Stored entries
-----

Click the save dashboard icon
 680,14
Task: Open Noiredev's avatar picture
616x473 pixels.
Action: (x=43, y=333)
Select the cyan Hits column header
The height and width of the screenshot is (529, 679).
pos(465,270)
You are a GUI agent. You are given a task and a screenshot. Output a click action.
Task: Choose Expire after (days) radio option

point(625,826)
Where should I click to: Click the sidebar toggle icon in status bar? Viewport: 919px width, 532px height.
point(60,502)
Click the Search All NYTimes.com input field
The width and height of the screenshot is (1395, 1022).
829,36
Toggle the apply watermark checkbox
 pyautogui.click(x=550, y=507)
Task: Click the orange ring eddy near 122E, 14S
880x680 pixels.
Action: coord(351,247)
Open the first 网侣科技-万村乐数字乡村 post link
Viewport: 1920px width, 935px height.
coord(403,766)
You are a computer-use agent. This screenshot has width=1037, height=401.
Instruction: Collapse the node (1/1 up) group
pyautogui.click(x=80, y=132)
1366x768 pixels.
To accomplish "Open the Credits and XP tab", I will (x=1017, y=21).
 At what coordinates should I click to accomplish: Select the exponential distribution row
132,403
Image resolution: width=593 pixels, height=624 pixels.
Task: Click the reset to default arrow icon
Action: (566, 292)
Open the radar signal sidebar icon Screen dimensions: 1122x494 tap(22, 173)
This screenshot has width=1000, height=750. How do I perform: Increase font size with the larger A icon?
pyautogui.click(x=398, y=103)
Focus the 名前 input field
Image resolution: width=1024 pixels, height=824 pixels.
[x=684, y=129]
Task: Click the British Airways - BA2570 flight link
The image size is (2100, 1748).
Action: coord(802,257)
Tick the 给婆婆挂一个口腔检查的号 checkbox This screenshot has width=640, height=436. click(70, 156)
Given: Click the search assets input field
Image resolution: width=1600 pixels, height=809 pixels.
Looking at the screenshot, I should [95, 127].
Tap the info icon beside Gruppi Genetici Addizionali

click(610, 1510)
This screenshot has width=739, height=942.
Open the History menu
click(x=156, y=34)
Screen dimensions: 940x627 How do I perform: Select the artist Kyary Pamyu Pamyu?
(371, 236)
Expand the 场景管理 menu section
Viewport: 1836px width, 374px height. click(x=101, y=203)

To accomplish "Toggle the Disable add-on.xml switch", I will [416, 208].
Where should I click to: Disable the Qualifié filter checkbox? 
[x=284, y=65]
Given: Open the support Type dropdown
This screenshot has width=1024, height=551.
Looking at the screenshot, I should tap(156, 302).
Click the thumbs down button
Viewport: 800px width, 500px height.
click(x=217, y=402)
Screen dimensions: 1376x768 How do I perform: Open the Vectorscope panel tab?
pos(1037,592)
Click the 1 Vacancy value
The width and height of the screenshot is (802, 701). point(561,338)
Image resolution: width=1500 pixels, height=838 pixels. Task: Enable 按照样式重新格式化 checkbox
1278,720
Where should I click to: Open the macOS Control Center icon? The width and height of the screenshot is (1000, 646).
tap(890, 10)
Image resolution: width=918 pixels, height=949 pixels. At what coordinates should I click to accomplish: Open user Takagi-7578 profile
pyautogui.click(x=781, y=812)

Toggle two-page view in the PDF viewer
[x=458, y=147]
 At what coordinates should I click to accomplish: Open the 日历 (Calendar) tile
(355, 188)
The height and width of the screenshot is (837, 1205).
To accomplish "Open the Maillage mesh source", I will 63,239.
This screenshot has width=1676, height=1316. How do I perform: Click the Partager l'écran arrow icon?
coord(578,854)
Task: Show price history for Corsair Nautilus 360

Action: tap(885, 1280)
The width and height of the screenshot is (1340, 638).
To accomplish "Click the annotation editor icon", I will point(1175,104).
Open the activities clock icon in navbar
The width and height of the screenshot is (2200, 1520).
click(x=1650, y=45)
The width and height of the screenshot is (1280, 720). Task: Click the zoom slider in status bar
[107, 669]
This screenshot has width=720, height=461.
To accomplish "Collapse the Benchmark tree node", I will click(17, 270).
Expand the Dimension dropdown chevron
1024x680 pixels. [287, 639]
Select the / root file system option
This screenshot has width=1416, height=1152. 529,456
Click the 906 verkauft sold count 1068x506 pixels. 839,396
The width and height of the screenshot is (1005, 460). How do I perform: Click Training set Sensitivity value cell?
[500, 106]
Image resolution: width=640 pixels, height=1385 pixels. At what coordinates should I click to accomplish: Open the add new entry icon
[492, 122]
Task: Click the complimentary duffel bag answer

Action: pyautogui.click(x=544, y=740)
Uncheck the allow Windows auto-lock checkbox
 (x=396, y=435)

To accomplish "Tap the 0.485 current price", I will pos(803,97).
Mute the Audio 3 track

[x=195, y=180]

-----

What is expected —
Using the entries above, quote each line verbatim from the first through the line that contains "You are a GUI".

Result —
Click the save dashboard icon
 680,14
Task: Open Noiredev's avatar picture
616x473 pixels.
Action: (x=43, y=333)
Select the cyan Hits column header
The height and width of the screenshot is (529, 679).
pos(465,270)
You are a GUI agent. You are given a task and a screenshot. Output a click action.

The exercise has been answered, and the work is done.